Record extracts:

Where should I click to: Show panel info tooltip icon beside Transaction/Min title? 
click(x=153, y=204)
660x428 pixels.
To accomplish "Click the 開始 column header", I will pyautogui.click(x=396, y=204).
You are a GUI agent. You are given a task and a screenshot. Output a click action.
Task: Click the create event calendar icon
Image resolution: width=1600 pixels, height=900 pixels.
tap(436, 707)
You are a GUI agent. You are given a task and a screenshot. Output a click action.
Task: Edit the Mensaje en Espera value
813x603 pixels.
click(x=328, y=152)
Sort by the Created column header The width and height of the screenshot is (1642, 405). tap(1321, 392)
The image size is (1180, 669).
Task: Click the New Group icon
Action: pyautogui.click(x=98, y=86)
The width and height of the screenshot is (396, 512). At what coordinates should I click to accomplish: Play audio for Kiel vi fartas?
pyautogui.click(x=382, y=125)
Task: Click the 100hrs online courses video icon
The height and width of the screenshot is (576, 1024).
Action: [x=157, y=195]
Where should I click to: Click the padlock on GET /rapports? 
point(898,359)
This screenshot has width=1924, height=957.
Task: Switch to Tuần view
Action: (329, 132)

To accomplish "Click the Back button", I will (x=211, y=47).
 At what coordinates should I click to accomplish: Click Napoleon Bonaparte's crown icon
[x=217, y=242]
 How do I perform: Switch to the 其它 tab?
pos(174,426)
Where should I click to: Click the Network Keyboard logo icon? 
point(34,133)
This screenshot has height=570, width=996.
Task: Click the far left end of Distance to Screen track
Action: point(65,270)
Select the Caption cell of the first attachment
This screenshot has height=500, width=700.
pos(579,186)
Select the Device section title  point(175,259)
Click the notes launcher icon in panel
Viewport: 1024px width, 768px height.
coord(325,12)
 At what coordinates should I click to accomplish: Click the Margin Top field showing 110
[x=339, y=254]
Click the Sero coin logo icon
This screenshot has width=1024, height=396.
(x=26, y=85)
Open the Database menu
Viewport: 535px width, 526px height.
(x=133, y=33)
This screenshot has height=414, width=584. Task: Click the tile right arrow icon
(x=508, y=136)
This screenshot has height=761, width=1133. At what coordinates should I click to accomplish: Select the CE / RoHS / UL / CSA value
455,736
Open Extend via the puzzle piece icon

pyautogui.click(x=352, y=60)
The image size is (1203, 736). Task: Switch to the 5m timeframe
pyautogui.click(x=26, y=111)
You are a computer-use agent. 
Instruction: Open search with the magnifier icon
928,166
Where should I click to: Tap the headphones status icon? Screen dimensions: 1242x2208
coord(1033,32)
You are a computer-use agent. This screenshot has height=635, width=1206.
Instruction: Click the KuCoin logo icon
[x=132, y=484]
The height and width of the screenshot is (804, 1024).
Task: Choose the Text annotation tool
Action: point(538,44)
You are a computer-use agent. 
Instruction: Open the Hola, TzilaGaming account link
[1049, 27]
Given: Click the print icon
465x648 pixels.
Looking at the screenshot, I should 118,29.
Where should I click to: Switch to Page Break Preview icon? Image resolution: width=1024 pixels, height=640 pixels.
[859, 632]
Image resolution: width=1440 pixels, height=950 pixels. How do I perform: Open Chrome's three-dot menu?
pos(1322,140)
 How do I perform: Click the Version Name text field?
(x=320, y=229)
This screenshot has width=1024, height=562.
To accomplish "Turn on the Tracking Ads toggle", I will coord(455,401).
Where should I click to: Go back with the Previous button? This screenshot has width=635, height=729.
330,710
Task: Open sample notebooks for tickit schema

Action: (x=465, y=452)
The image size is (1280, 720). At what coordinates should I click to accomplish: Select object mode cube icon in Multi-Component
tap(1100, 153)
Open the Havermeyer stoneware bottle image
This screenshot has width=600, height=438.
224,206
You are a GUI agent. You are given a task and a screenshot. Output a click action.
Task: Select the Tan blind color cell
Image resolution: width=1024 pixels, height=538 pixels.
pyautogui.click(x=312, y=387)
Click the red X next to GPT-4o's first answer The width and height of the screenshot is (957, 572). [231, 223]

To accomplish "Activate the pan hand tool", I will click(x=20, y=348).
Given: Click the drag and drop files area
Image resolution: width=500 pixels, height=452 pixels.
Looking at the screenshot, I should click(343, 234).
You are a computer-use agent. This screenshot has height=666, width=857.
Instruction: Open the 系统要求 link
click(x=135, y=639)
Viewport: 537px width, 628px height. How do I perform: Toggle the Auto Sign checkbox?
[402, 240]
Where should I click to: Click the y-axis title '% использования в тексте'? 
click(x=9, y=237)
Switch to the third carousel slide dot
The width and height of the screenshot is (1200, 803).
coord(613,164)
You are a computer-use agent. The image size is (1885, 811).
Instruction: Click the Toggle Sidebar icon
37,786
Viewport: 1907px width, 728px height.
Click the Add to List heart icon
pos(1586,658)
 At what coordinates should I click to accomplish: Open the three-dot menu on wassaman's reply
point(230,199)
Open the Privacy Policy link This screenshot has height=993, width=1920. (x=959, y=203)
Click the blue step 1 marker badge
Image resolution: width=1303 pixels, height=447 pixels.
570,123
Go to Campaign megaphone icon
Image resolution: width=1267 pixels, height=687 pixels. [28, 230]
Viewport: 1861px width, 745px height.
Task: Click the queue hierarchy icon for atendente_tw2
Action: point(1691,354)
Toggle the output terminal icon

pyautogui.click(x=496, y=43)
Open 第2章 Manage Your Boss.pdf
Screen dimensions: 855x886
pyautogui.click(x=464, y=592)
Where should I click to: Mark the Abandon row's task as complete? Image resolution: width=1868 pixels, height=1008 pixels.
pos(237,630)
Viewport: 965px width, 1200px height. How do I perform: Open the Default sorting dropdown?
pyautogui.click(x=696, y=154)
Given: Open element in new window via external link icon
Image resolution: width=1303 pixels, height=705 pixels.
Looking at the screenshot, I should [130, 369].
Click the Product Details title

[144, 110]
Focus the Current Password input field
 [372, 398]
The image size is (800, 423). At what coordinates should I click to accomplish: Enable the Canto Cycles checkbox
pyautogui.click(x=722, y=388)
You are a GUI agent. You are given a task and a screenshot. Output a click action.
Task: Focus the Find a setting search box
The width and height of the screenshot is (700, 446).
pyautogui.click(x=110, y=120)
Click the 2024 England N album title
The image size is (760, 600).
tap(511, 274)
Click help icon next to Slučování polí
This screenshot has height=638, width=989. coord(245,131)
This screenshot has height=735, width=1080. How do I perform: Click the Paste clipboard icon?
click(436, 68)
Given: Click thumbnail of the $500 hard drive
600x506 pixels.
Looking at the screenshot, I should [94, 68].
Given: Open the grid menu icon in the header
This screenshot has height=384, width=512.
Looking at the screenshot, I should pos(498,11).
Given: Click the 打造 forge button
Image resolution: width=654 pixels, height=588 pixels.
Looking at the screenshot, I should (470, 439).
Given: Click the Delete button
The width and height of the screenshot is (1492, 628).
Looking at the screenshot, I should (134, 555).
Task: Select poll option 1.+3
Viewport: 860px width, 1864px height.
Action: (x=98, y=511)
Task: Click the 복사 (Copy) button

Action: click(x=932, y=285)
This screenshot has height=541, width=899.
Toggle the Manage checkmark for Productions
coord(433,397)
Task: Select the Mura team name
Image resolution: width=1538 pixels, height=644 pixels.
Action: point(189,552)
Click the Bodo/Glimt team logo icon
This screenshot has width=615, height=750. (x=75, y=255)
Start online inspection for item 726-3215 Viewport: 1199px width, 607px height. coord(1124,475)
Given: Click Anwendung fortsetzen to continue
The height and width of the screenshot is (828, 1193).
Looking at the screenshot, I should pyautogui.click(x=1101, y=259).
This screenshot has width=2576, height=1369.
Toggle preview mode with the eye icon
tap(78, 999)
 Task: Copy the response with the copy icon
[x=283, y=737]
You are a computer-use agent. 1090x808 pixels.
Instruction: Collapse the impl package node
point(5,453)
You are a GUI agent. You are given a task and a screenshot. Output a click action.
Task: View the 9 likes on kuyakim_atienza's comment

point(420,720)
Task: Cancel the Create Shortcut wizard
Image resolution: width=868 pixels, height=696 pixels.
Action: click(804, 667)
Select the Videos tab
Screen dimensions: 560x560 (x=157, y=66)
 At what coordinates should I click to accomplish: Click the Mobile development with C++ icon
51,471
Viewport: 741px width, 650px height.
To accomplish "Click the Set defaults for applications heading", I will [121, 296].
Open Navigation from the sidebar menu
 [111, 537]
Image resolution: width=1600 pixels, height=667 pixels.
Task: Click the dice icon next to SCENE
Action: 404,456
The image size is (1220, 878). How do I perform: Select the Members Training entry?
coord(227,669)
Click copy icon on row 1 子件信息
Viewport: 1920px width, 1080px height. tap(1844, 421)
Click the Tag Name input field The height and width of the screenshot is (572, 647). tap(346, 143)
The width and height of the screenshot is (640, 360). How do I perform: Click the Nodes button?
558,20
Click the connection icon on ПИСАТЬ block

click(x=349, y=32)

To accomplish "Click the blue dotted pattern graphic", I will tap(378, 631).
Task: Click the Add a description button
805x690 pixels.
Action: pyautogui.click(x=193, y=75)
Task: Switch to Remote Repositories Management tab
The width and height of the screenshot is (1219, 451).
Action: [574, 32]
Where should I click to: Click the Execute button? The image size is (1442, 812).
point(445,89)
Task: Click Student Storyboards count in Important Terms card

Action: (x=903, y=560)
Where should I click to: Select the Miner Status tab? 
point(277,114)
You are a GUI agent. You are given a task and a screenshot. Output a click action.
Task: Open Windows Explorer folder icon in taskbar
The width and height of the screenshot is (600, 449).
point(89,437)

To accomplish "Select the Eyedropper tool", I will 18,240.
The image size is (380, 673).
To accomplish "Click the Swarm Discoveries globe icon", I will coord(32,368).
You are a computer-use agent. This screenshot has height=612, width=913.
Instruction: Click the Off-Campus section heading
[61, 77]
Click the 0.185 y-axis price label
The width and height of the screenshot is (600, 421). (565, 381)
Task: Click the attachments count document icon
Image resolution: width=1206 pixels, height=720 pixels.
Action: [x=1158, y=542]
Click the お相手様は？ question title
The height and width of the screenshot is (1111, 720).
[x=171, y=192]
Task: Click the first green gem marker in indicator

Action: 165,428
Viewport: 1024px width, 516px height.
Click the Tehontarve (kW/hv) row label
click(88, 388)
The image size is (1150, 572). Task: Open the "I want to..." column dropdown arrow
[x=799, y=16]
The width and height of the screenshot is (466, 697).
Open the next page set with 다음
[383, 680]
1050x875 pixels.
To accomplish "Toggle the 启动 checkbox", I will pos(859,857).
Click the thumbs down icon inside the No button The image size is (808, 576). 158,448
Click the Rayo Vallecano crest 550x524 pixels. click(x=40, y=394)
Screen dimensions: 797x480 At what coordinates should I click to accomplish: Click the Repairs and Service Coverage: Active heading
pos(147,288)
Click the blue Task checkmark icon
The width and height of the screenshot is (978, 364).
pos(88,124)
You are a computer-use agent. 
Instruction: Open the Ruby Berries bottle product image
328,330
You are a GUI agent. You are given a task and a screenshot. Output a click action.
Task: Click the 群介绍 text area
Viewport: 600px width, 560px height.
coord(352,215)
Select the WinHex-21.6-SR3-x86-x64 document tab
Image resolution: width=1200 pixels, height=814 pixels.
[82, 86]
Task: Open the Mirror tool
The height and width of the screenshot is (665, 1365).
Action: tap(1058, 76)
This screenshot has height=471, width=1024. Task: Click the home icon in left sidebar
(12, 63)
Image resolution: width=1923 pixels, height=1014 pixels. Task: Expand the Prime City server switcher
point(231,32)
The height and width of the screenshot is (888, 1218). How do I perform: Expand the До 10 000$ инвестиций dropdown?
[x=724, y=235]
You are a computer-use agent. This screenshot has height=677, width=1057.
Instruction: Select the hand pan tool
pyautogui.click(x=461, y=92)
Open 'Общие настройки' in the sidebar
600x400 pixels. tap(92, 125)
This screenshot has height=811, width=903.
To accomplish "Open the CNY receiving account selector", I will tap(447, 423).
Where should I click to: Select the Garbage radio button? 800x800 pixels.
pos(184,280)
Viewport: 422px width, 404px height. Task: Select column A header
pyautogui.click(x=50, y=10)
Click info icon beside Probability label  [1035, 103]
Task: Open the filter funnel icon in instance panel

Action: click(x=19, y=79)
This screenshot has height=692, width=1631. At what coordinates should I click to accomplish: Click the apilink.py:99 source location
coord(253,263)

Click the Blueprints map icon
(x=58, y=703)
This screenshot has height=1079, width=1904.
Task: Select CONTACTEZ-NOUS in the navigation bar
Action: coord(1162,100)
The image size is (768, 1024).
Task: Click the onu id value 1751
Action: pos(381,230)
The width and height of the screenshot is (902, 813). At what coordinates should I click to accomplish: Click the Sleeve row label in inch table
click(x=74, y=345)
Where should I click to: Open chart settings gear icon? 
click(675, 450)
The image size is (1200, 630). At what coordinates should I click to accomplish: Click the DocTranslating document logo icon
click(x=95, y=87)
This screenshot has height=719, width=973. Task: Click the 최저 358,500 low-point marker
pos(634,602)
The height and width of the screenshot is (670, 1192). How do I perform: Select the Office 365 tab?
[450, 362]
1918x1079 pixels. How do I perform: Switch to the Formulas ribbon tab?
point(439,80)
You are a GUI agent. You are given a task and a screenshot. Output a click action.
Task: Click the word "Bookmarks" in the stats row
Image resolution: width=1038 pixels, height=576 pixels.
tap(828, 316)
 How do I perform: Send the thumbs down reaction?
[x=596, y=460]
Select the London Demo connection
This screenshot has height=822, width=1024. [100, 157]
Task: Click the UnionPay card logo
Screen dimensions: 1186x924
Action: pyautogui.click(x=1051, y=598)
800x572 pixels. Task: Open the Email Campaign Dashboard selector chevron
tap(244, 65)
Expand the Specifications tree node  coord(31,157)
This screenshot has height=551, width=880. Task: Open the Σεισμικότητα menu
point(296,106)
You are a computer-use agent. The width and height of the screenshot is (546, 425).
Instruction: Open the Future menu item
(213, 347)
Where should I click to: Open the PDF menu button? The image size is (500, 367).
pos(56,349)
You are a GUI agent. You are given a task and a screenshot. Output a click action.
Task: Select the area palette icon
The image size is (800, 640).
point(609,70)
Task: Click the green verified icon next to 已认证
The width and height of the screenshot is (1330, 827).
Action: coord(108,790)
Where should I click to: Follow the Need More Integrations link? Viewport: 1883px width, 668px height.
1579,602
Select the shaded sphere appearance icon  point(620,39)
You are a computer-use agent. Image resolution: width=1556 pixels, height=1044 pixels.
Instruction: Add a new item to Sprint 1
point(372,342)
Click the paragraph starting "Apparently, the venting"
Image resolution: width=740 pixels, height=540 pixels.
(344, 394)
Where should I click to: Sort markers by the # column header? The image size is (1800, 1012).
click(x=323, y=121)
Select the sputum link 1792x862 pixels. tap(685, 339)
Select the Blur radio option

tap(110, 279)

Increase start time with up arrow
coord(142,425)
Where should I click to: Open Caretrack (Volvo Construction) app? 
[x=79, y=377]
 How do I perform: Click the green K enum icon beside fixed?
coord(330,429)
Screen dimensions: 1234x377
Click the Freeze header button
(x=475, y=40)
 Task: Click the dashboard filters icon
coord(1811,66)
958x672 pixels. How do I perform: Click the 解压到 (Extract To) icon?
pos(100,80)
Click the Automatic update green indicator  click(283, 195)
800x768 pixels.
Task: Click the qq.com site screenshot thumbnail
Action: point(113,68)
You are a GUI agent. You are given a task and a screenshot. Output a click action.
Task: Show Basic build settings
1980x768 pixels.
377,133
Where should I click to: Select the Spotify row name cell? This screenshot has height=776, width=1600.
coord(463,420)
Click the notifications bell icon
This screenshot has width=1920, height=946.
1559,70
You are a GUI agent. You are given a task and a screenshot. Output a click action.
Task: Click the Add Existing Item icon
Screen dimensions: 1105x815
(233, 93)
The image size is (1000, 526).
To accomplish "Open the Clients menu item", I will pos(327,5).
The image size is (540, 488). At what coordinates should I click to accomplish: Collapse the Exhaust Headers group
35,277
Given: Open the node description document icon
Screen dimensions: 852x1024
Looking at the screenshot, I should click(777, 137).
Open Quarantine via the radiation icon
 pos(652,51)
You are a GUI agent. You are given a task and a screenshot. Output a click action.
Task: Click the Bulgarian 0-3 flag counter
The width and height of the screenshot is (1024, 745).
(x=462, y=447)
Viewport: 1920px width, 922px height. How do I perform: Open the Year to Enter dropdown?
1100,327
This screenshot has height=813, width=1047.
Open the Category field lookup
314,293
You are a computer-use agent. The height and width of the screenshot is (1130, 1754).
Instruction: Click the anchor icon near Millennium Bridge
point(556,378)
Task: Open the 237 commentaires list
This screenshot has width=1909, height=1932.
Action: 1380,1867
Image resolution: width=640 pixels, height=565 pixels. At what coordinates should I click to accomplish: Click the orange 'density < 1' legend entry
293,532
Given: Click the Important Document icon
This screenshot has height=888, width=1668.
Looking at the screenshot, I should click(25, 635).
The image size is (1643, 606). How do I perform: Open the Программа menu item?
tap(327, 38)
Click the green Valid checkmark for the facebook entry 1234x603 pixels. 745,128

Problem requirements: Go through the entries above and copy each line with "area" in it.

Solution for this exercise:
Given: Click the drag and drop files area
Task: Click the 群介绍 text area
Task: Select the area palette icon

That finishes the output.